Equipe de Polícia civil enviada de Belo Horizonte investiga as proximidades de onde o corpo foi achado.
Identidade do jornalista encontrada no local. Foto: Valseque Bonfim

De lá pegamos a estrada para Medina, local onde reside a viúva de Metzker. Mulher serena de fala doce, triste porém firme. Se emocionou diversas vezes ao longo da entrevista, mas me permitiu fazer seu retrato.

É sempre complicado trabalhar nos momentos de tristeza alheia, mas assim é a vida do fotógrafo: respeito pela dor do outro mas atenção aos detalhes da história.

Ilma Borges, esposa do jornalista Evany Metker

Em Medina fui ao local onde o jornalista foi enterrado. O horário da chegada do corpo e o cheiro que ele exalava não permitiram a realização de um velório. Quando lá estive o corpo ainda não havia sido sepultado, e a cena não poderia ser mais melancólica.

Local onde foi enterrado o jornalista Evany Metker, em Medina (MG)

Durante todo o período em Padre Paraíso tivemos o apoio do parceiro Valseque Bonfim, fotógrafo, videomaker, jornalista e corretor de imóveis, figura de primeira que deu uma força imensa no trabalho. Ele toca sozinho o blog Lente do Vale.

O blogueiro e jornalista Valseque Bonfim

Terminada a apuração da história, fui com Valseque pesquisar um pouco o garimpo feito na região. Não tem como agradecer a ajuda desse companheiro de profissão que trabalha em condições precárias para realizar um jornalismo com o mínimo de independência.

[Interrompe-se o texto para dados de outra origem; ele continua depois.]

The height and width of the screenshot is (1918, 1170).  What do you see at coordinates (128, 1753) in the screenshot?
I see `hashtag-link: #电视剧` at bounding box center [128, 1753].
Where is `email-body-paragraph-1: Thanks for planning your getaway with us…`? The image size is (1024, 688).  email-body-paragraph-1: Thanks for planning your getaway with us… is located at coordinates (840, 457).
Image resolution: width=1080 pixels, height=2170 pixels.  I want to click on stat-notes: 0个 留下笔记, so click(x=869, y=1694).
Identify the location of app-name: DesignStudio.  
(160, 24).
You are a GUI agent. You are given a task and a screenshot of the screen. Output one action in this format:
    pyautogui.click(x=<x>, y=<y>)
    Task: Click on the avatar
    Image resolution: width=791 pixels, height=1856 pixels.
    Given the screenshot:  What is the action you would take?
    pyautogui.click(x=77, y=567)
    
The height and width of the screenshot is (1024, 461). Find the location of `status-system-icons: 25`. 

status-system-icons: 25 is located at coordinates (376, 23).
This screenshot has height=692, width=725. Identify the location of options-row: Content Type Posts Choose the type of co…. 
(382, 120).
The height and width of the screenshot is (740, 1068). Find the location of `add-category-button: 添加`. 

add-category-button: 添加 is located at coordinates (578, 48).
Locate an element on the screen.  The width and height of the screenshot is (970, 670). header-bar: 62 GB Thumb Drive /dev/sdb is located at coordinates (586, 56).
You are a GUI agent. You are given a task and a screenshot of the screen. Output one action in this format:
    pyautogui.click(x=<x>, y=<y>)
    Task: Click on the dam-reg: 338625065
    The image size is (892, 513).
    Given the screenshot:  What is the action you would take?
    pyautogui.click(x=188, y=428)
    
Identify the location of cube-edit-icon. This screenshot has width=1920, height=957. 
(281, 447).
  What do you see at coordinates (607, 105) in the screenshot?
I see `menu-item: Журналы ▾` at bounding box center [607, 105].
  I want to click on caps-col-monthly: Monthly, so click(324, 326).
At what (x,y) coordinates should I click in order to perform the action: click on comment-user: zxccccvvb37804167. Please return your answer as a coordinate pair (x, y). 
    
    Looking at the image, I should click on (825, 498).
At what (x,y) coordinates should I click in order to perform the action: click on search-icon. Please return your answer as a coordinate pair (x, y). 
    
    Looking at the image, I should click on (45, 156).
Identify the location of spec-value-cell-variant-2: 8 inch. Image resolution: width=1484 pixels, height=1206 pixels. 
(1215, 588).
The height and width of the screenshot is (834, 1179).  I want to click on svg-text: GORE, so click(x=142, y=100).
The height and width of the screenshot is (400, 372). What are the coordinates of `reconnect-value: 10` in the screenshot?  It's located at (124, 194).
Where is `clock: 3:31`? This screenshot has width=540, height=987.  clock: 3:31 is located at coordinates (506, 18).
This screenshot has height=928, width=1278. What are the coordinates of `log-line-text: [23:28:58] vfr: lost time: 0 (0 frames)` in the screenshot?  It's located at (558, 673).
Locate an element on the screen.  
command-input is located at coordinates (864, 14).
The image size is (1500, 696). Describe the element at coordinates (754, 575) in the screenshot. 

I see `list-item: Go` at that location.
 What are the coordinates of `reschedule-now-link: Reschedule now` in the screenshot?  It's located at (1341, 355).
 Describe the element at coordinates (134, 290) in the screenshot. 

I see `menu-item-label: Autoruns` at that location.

Na região se cavam enormes buracos, grande parte clandestinos, em busca da trilha de minerais onde se extraem águas-marinhas, turmalinas e outras pedras preciosas

O garimpo de pedras preciosas na região é praticado à séculos. Mesmo com intensa fiscalização da polícia e órgãos ambientais, é possível ver indícios de escavação das minas em todos os morros das redondezas, e praticamente todos os habitantes da cidade tem envolvimento direto ou indireto com a atividade. Os principais compradores são os chineses, mas indianos, norte-americanos e ingleses também são frequentes.

Assim é o Vale, contradição que encanta e assusta. Estradas e minas, ossos e pedras, café doce e hospitalidade rara. Apesar da brutalidade encontrada, não vejo a hora de retornar.